-------- DOCUMENT TEXT

Comment

Repeating an experiment to be confident that an observed effect represents a real phenomenon is key in biology and the reproducibility (or lack thereof) of research has garnered much attention recently. One important factor to consider (and report) is whether the replicates for each experiment are biological replicates or technical replicates. Broadly speaking, biological replicates are biologically distinct samples (e.g. the same type of organism treated or grown in the same conditions), which show biological variation; technical replicates are repeated measurements of a sample, which show variation of the measuring equipment and protocols.

Figure 1a shows the results of three experiments, each measuring the increase in expression of a protein in a knockout mouse model relative to the wild type, and the authors say in each case that “n = 7”. However, only Experiment 3 provides statistically significant support for their conclusions because of the inappropriate way the data were handled in Experiments 1 and 2.

----------------
-------- DATA RECORDS

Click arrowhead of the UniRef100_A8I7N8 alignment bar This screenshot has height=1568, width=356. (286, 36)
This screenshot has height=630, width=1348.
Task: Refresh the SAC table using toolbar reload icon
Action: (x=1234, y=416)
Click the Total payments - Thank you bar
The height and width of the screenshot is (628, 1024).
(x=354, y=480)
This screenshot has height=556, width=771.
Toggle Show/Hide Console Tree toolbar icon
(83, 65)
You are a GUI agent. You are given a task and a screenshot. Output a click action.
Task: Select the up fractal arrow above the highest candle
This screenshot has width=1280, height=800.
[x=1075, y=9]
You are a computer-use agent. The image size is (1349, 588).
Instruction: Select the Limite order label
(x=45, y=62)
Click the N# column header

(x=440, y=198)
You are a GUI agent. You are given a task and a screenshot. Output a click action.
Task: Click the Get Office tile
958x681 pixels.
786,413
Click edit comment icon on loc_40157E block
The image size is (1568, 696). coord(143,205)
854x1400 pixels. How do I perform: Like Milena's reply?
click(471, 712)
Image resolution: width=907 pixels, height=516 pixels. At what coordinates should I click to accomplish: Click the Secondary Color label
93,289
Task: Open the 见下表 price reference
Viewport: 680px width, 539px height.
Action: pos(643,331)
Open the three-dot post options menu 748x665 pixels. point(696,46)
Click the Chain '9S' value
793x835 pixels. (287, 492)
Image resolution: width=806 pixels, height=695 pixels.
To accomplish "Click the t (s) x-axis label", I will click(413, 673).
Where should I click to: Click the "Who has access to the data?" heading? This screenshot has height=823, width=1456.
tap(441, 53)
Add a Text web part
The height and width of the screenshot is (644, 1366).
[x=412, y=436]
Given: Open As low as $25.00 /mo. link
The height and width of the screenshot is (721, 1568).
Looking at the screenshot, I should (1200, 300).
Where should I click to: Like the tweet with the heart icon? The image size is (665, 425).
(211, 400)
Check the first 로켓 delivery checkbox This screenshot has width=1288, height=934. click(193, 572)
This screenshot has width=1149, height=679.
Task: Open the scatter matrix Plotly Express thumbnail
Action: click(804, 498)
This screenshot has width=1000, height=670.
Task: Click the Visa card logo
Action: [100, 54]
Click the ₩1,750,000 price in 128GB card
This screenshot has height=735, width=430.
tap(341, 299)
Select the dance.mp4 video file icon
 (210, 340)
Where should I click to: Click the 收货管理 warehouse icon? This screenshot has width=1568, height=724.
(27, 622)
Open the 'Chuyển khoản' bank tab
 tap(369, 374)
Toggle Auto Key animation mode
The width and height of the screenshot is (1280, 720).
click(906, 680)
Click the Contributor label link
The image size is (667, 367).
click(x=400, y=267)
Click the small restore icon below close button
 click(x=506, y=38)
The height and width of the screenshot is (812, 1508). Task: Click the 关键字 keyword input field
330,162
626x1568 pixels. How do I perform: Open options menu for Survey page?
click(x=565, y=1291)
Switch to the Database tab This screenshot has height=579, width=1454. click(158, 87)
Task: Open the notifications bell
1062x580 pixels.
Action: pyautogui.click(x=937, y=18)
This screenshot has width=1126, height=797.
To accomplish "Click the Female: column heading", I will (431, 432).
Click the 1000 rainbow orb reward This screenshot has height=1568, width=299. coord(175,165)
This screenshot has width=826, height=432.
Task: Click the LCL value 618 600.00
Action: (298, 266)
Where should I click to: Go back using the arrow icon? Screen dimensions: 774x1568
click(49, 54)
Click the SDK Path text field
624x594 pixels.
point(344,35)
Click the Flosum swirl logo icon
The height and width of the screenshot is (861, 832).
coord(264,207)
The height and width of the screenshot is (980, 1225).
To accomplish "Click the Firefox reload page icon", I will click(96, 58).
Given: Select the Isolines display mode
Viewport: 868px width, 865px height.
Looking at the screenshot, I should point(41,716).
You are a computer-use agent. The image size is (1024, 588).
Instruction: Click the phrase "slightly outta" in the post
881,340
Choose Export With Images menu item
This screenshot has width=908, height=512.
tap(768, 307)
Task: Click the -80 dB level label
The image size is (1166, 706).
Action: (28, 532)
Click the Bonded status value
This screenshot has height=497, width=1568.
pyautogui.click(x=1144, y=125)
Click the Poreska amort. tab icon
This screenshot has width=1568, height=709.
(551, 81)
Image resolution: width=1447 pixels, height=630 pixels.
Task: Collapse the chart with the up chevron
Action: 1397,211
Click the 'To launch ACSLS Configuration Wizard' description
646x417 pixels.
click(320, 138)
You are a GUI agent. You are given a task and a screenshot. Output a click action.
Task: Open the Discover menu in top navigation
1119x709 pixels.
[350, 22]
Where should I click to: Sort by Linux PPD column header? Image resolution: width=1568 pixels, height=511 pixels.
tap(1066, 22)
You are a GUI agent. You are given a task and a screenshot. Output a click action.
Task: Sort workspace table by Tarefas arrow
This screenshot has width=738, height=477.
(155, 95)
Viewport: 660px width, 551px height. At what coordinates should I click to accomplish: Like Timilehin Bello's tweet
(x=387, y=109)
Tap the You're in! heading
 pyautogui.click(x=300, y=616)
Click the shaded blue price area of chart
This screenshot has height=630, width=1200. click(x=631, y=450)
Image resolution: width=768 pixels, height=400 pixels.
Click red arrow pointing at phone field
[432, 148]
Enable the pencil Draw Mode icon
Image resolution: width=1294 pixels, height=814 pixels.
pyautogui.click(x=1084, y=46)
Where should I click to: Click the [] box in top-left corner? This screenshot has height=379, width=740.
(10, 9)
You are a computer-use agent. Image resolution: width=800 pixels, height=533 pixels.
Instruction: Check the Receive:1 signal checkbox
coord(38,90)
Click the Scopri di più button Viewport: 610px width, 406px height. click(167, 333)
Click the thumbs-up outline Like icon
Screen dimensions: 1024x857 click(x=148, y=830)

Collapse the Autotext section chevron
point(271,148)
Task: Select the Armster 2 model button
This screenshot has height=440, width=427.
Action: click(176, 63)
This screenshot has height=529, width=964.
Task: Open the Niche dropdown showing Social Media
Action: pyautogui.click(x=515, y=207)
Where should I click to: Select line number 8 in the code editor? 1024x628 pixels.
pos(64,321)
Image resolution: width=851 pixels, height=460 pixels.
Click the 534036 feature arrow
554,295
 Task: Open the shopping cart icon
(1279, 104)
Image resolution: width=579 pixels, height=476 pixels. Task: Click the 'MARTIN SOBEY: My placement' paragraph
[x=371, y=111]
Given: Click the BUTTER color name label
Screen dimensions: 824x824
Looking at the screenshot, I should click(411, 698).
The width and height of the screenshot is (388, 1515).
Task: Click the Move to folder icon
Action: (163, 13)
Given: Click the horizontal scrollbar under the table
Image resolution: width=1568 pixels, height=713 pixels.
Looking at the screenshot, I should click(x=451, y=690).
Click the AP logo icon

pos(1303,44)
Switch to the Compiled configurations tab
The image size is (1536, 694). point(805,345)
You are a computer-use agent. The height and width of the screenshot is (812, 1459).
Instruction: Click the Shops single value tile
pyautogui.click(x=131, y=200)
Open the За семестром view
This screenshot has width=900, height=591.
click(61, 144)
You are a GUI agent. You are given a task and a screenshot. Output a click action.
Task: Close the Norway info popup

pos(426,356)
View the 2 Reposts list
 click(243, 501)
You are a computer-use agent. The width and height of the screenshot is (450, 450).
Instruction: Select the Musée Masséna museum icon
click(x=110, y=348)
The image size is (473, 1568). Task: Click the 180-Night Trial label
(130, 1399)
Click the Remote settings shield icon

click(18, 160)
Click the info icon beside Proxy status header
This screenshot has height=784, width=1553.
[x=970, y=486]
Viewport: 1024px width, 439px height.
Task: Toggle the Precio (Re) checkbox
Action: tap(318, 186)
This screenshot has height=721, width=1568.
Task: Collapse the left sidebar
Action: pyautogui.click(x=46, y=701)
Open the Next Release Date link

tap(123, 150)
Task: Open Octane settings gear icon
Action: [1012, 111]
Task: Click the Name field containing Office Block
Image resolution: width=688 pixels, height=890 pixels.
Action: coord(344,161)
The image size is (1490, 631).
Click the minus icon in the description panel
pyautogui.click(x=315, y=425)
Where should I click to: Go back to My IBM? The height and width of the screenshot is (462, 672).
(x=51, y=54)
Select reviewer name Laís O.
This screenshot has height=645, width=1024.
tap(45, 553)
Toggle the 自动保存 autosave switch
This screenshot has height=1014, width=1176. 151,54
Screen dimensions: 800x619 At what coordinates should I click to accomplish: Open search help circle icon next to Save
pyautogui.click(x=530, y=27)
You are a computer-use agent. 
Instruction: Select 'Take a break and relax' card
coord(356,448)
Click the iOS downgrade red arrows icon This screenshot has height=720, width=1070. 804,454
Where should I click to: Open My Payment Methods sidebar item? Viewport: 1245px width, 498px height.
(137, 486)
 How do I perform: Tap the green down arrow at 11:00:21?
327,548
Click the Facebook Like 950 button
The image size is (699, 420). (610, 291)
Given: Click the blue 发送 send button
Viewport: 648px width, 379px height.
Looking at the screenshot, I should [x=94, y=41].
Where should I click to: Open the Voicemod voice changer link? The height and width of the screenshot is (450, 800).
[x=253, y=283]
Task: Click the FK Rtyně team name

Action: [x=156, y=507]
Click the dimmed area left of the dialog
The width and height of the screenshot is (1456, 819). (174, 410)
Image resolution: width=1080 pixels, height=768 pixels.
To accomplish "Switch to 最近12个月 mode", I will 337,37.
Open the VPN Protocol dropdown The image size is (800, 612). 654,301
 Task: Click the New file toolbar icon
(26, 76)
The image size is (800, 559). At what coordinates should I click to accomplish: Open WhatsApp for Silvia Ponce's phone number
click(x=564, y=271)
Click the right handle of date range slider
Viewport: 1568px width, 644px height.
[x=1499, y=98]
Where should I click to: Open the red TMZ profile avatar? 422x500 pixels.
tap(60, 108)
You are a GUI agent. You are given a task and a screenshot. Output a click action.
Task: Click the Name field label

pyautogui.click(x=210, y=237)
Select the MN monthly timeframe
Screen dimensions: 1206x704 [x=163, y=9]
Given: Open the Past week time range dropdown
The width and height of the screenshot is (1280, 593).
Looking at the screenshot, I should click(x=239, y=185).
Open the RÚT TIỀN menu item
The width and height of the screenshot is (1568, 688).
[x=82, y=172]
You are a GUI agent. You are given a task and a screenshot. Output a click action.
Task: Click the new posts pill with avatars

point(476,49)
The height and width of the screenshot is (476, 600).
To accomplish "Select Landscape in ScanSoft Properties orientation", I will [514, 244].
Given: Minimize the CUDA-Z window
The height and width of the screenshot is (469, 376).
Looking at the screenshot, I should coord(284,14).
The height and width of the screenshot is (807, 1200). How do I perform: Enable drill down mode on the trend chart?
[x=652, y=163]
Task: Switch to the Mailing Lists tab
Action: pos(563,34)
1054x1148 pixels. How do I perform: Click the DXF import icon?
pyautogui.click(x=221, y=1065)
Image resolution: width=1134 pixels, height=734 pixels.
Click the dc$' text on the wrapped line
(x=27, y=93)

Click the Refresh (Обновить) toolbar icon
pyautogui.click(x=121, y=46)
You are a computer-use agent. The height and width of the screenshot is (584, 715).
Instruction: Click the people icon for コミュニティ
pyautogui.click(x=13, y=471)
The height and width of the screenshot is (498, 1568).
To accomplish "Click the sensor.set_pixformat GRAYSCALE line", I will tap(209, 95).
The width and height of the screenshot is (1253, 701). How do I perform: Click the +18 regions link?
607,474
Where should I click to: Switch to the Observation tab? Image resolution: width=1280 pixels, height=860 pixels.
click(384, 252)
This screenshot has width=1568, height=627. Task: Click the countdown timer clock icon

----------------

From the comment on biological and technical replicates, quote the part that opens with the words containing "Figure 1a shows the" and closes with "Experiments 1 and 2.".

SOLUTION FOR THIS TASK
Figure 1a shows the results of three experiments, each measuring the increase in expression of a protein in a knockout mouse model relative to the wild type, and the authors say in each case that “n = 7”. However, only Experiment 3 provides statistically significant support for their conclusions because of the inappropriate way the data were handled in Experiments 1 and 2.